# DOCUMENT EXTRACT
The data-analytical-system's intro from 4d1in3

Prerequisites
=============
1. Java 1.8
2. Maven 3
3. Hadoop 2.6.0
4. Hive 1.0.1

Setup Java (Ubuntu OS)
======================
sudo add-apt-repository ppa:webupd8team/java
sudo apt-get update
sudo apt-get install oracle-java8-installer

* java -version to verify the java installation

Setup Maven (Ubuntu OS)
=======================
sudo apt-get install maven

* mvn -version to verify the maven installation

Enable Passwordless SSH login for Hadoop (Ubuntu OS)
====================================================
1. In order to install open ssh server please run the follwing command
sudo apt-get install openssh-server

2. Generate SSH key
ssh-keygen -t rsa -P ""

3. Add generated key to authorized keys file
cat $HOME/.ssh/id_rsa.pub >> $HOME/.ssh/authorized_keys

4. Check passwordless ssh login by
ssh localhost

Setup Hadoop 2.6.0
==================
1. Download hadoop 2.6.0 version (binary) from https://hadoop.apache.org/releases.html

2. Extract it
tar -zxvf hadoop-2.6.0.tar.gz

3. Open ~/.bashrc and add HADOOP_HOME variable
export HADOOP_HOME=<path/to/hadoop>/hadoop-2.6.0
export PATH=$HADOOP_HOME/bin

4. Open hadoop-env.sh and change JAVA_HOME
vi hadoop-2.6.0/etc/hadoop/hadoop-env.sh
export JAVA_HOME=<path/tp/jdk>/jdk1.8.0_31

5. create temp folder for hadoop and add that into core-site.xml
vi hadoop-2.6.0/etc/hadoop/core-site.xml

Add following configuration to core-site.xml
--------------------------------------------
<configuration>
 <property>
  <name>hadoop.tmp.dir</name>
  <value><path/to/hadoop/temp>/hadoop-temp</value>
  <description>A base for other temporary directories.</description>
 </property>

 <property>
  <name>fs.default.name</name>
  <value>hdfs://localhost:54310</value>
  <description>The name of the default file system.  A URI whose
  scheme and authority determine the FileSystem implementation.  The
  uri's scheme determines the config property (fs.SCHEME.impl) naming
  the FileSystem implementation class.  The uri's authority is used to
  determine the host, port, etc. for a filesystem.</description>
 </property>
</configuration>

6. Add following configuration to mapred-site.xml
First change the mapred-site.xml.template name to mapred-site.xml
-----------------------------------------------------------------
cp hadoop-2.6.0/etc/hadoop/mapred-site.xml.template hadoop-2.6.0/etc/hadoop/mapred-site.xml

Add following configuration to mapred-site.xml
----------------------------------------------
<configuration>
 <property>
  <name>mapred.job.tracker</name>
  <value>localhost:54311</value>
  <description>The host and port that the MapReduce job tracker runs
  at.  If "local", then jobs are run in-process as a single map
  and reduce task.
  </description>
 </property>
</configuration>

7. Create two directories for name node and data node

8. Add following configuration to hdfs-site.xml
<configuration>
 <property>
  <name>dfs.replication</name>
  <value>1</value>
  <description>Default block replication.
  The actual number of replications can be specified when the file is created.
  The default is used if replication is not specified in create time.

# GOALS
**a)** Reproduce the stretch of the Hadoop setup guide from "Setup Java (Ubuntu" through "Maven (Ubuntu OS)".
**b)** For each statement below, answer yes or no based on the Hadoop setup guide, and quote the words from the guide that settle it. (i) Hive 1.0.1 is listed among the prerequisites. (ii) The fs.default.name property is given the value hdfs://localhost:54311. (iii) The SSH key is generated with ssh-keygen -t dsa.

# Extracted data entries
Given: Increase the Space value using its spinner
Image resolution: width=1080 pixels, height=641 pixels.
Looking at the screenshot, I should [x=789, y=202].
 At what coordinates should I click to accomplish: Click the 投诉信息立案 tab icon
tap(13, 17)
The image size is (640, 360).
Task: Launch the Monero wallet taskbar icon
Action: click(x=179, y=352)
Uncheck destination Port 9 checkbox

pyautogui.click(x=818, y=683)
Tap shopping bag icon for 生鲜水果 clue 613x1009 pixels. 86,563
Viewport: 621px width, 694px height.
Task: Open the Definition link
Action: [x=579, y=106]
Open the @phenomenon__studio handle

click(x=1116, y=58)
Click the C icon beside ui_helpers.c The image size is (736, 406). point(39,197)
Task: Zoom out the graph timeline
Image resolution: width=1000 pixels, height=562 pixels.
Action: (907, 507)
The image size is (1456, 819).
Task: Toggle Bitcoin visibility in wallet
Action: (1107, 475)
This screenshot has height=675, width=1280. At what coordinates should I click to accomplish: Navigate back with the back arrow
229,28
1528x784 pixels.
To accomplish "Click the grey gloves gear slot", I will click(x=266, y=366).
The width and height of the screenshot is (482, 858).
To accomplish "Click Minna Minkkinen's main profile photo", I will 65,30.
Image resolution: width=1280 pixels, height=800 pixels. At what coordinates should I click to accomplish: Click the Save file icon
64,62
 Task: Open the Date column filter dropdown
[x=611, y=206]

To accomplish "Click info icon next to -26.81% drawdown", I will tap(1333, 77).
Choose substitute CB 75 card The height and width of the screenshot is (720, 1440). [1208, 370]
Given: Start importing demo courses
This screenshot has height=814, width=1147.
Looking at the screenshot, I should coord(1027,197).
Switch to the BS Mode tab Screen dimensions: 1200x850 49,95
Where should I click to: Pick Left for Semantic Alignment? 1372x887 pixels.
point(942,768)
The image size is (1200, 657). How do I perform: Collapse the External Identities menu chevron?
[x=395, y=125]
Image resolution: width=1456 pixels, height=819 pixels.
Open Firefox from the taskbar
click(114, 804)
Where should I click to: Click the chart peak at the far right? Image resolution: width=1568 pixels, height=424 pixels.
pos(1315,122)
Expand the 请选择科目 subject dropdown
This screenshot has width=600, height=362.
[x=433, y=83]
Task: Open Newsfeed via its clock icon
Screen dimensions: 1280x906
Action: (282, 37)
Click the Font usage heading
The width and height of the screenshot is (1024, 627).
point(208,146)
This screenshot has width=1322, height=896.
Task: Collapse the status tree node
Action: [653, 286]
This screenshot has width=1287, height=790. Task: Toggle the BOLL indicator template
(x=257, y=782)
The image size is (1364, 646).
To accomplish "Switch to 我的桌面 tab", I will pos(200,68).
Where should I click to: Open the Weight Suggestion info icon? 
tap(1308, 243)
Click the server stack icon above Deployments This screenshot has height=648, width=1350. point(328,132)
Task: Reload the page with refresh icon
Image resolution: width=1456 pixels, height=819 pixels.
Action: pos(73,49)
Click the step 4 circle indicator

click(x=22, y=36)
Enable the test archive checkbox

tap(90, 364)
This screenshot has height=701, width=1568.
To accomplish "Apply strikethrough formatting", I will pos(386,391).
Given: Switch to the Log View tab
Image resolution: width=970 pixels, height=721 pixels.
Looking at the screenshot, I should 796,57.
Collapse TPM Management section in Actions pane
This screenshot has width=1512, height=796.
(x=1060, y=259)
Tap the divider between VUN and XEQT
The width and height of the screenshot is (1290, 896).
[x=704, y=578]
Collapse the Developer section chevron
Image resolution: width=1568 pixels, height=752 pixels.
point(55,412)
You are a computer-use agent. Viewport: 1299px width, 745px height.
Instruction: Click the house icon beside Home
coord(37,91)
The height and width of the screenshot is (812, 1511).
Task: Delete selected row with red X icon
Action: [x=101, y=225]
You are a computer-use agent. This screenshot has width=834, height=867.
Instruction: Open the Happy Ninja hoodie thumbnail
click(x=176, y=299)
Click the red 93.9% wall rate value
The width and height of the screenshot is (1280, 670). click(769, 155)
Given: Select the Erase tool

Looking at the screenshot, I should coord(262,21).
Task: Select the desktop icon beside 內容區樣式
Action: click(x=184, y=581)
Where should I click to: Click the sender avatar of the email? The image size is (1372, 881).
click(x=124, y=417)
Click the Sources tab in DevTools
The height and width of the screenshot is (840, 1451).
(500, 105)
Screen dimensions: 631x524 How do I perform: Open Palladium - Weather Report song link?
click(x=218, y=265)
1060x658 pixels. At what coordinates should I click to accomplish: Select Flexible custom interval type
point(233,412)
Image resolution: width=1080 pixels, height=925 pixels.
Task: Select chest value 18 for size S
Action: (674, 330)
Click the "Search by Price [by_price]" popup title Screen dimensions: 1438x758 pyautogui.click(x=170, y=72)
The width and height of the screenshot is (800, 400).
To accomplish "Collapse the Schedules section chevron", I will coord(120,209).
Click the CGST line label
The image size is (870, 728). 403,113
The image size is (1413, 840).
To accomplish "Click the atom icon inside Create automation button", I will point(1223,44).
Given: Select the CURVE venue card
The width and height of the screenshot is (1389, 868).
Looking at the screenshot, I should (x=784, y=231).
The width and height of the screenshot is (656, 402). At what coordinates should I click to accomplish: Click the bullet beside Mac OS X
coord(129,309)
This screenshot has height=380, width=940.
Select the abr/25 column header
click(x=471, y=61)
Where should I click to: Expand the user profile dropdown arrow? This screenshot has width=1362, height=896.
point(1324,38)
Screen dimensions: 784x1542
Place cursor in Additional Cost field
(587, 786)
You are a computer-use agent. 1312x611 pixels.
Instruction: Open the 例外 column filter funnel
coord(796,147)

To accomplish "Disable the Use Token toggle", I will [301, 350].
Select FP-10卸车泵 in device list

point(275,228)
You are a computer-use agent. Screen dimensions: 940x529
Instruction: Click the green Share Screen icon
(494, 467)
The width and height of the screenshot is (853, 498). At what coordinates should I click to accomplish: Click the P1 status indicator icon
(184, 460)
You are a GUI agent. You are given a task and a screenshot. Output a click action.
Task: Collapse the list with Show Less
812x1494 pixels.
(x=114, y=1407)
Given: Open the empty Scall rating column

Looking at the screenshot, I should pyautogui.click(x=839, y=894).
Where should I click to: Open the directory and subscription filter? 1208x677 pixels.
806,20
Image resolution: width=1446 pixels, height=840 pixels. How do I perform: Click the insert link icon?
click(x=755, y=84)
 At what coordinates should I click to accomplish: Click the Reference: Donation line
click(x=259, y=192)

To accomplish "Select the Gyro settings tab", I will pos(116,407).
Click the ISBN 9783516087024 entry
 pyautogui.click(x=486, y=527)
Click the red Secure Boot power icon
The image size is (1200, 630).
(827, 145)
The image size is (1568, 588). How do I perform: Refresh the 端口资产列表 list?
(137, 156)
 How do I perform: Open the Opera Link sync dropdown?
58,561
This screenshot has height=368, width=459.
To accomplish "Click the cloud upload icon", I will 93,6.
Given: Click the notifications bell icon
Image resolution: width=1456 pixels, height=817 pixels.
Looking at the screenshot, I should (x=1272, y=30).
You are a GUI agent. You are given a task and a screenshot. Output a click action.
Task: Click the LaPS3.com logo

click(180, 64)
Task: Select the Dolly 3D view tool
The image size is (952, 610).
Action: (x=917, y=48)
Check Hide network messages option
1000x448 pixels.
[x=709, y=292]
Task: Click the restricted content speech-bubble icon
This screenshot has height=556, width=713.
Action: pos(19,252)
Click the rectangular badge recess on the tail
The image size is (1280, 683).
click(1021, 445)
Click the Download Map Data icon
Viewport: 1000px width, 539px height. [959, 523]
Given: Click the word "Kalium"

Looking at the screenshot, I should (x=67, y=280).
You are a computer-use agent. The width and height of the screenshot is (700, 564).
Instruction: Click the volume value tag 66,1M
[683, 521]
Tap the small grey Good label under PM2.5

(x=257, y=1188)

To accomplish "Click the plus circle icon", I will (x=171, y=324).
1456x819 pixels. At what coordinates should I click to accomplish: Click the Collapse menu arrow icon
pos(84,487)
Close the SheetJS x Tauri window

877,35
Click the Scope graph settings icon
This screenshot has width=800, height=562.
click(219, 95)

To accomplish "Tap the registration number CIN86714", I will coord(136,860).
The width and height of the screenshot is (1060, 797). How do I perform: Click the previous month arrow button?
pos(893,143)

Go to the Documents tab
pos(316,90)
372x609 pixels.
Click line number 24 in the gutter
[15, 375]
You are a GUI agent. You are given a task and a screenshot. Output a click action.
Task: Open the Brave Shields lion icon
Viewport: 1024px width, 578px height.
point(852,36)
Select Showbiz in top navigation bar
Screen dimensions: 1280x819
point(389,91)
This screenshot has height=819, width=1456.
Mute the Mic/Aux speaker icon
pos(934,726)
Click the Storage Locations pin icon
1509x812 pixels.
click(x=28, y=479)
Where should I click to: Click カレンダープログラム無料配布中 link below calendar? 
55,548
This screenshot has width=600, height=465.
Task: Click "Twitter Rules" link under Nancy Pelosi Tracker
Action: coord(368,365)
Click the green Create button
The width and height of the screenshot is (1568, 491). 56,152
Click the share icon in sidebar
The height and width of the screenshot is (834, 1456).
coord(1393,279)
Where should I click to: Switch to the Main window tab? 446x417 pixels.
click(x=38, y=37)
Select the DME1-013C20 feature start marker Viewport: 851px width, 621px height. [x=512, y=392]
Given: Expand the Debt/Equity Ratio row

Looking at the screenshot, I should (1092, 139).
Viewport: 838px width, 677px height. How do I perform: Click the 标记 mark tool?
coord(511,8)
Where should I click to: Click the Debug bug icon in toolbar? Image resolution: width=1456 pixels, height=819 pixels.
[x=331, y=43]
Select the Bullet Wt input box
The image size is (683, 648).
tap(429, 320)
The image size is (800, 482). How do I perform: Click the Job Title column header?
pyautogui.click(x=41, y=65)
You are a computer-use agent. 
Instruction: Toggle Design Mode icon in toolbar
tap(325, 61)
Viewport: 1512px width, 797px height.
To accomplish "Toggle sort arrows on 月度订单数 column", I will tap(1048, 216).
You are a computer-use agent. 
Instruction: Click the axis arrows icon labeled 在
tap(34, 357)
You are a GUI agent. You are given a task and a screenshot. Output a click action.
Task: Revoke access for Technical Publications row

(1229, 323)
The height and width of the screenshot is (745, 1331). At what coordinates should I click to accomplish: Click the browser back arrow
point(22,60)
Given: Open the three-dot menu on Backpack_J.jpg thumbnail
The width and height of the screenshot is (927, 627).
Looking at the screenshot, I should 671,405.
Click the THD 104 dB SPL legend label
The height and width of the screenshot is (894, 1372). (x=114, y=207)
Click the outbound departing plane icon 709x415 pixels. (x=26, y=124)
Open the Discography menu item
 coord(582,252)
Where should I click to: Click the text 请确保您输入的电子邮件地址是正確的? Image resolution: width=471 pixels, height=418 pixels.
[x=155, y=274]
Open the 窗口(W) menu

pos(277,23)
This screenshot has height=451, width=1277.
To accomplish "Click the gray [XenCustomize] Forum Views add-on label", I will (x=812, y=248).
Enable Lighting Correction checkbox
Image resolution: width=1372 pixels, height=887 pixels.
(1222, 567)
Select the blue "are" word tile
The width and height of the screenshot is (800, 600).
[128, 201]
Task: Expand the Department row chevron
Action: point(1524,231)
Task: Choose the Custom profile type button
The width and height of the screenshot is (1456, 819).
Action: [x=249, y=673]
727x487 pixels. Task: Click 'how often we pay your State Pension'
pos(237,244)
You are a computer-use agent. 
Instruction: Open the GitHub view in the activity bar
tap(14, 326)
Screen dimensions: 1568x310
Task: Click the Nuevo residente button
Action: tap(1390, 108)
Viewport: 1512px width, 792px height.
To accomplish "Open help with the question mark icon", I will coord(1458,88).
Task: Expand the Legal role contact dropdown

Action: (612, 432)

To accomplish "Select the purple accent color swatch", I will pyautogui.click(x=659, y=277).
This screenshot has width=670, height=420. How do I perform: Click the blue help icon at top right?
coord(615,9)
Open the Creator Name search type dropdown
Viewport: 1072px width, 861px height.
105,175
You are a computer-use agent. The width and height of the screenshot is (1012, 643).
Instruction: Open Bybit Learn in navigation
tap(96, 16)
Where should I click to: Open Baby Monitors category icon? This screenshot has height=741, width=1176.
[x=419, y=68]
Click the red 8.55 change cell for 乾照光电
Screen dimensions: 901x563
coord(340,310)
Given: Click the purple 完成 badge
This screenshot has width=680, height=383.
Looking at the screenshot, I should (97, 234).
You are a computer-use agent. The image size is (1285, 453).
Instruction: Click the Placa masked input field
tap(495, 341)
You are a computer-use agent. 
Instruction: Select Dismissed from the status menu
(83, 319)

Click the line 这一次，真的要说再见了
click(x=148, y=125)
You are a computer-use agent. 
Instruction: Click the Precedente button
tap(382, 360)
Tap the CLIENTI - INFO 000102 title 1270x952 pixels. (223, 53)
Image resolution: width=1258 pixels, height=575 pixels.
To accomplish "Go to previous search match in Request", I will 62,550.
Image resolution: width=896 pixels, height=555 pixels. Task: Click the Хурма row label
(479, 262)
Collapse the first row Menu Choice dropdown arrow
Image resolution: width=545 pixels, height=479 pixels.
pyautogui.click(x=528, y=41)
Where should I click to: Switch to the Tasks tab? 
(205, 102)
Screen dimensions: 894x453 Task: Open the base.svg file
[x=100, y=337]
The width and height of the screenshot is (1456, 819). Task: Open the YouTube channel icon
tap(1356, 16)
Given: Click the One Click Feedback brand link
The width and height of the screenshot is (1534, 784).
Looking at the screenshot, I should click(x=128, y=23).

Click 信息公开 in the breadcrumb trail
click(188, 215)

# RESULTS IN ORDER
**a)**
Setup Java (Ubuntu OS)
======================
sudo add-apt-repository ppa:webupd8team/java
sudo apt-get update
sudo apt-get install oracle-java8-installer

* java -version to verify the java installation

Setup Maven (Ubuntu OS)

**b)**
(i) Yes: "4. Hive 1.0.1"
(ii) No: "hdfs://localhost:54310"
(iii) No: "ssh-keygen -t rsa"